**Exercise goal**:
Can you lay out every line of the rows below as a JSON list of strings, one string per line, with blank lines left out?

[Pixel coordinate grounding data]
========
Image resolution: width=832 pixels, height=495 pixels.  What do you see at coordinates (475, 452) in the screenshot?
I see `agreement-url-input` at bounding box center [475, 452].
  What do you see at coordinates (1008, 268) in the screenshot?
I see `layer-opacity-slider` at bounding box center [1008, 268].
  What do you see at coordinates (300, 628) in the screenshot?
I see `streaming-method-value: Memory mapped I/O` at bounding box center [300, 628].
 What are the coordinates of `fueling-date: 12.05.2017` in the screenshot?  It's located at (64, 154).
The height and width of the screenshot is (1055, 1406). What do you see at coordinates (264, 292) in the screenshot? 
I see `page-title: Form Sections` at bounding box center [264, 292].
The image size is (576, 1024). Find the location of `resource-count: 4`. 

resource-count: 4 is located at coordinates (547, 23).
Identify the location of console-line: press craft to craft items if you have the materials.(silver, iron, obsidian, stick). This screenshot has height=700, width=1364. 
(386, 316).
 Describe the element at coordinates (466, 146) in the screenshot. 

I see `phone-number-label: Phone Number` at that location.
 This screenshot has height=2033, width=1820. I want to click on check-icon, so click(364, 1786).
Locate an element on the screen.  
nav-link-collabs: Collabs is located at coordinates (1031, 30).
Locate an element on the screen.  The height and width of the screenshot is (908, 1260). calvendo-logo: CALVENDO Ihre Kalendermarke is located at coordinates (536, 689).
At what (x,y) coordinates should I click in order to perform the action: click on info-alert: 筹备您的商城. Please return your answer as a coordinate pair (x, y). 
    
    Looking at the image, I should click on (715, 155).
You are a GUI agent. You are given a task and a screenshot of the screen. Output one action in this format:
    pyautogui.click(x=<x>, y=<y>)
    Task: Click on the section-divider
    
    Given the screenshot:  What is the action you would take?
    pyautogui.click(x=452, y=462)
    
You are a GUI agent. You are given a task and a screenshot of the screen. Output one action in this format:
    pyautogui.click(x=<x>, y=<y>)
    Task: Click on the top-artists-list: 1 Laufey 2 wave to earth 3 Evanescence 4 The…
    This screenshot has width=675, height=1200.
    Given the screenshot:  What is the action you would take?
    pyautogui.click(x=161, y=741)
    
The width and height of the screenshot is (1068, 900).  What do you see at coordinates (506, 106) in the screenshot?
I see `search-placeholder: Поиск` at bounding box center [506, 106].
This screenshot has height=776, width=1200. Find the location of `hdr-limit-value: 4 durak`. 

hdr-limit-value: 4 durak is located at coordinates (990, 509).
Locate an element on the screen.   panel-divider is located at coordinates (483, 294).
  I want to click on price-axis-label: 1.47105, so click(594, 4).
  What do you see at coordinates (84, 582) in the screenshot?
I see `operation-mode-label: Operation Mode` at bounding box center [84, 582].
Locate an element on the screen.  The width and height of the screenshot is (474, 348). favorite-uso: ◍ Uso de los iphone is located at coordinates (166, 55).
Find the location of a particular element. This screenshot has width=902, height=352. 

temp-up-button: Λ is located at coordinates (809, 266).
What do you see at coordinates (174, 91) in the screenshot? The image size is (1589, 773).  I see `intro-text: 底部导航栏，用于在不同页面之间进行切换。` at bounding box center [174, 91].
========
**Reply to the task**:
[
  "Image resolution: width=832 pixels, height=495 pixels.  What do you see at coordinates (475, 452) in the screenshot?",
  "I see `agreement-url-input` at bounding box center [475, 452].",
  "  What do you see at coordinates (1008, 268) in the screenshot?",
  "I see `layer-opacity-slider` at bounding box center [1008, 268].",
  "  What do you see at coordinates (300, 628) in the screenshot?",
  "I see `streaming-method-value: Memory mapped I/O` at bounding box center [300, 628].",
  " What are the coordinates of `fueling-date: 12.05.2017` in the screenshot?  It's located at (64, 154).",
  "The height and width of the screenshot is (1055, 1406). What do you see at coordinates (264, 292) in the screenshot? ",
  "I see `page-title: Form Sections` at bounding box center [264, 292].",
  "The image size is (576, 1024). Find the location of `resource-count: 4`. ",
  "resource-count: 4 is located at coordinates (547, 23).",
  "Identify the location of console-line: press craft to craft items if you have the materials.(silver, iron, obsidian, stick). This screenshot has height=700, width=1364. ",
  "(386, 316).",
  " Describe the element at coordinates (466, 146) in the screenshot. ",
  "I see `phone-number-label: Phone Number` at that location.",
  " This screenshot has height=2033, width=1820. I want to click on check-icon, so click(364, 1786).",
  "Locate an element on the screen.  ",
  "nav-link-collabs: Collabs is located at coordinates (1031, 30).",
  "Locate an element on the screen.  The height and width of the screenshot is (908, 1260). calvendo-logo: CALVENDO Ihre Kalendermarke is located at coordinates (536, 689).",
  "At what (x,y) coordinates should I click in order to perform the action: click on info-alert: 筹备您的商城. Please return your answer as a coordinate pair (x, y). ",
  "    Looking at the image, I should click on (715, 155).",
  "You are a GUI agent. You are given a task and a screenshot of the screen. Output one action in this format:",
  "    pyautogui.click(x=<x>, y=<y>)",
  "    Task: Click on the section-divider",
  "    Given the screenshot:  What is the action you would take?",
  "    pyautogui.click(x=452, y=462)",
  "You are a GUI agent. You are given a task and a screenshot of the screen. Output one action in this format:",
  "    pyautogui.click(x=<x>, y=<y>)",
  "    Task: Click on the top-artists-list: 1 Laufey 2 wave to earth 3 Evanescence 4 The…",
  "    This screenshot has width=675, height=1200.",
  "    Given the screenshot:  What is the action you would take?",
  "    pyautogui.click(x=161, y=741)",
  "The width and height of the screenshot is (1068, 900).  What do you see at coordinates (506, 106) in the screenshot?",
  "I see `search-placeholder: Поиск` at bounding box center [506, 106].",
  "This screenshot has height=776, width=1200. Find the location of `hdr-limit-value: 4 durak`. ",
  "hdr-limit-value: 4 durak is located at coordinates (990, 509).",
  "Locate an element on the screen.   panel-divider is located at coordinates (483, 294).",
  "  I want to click on price-axis-label: 1.47105, so click(594, 4).",
  "  What do you see at coordinates (84, 582) in the screenshot?",
  "I see `operation-mode-label: Operation Mode` at bounding box center [84, 582].",
  "Locate an element on the screen.  The width and height of the screenshot is (474, 348). favorite-uso: ◍ Uso de los iphone is located at coordinates (166, 55).",
  "Find the location of a particular element. This screenshot has width=902, height=352. ",
  "temp-up-button: Λ is located at coordinates (809, 266).",
  "What do you see at coordinates (174, 91) in the screenshot? The image size is (1589, 773).  I see `intro-text: 底部导航栏，用于在不同页面之间进行切换。` at bounding box center [174, 91]."
]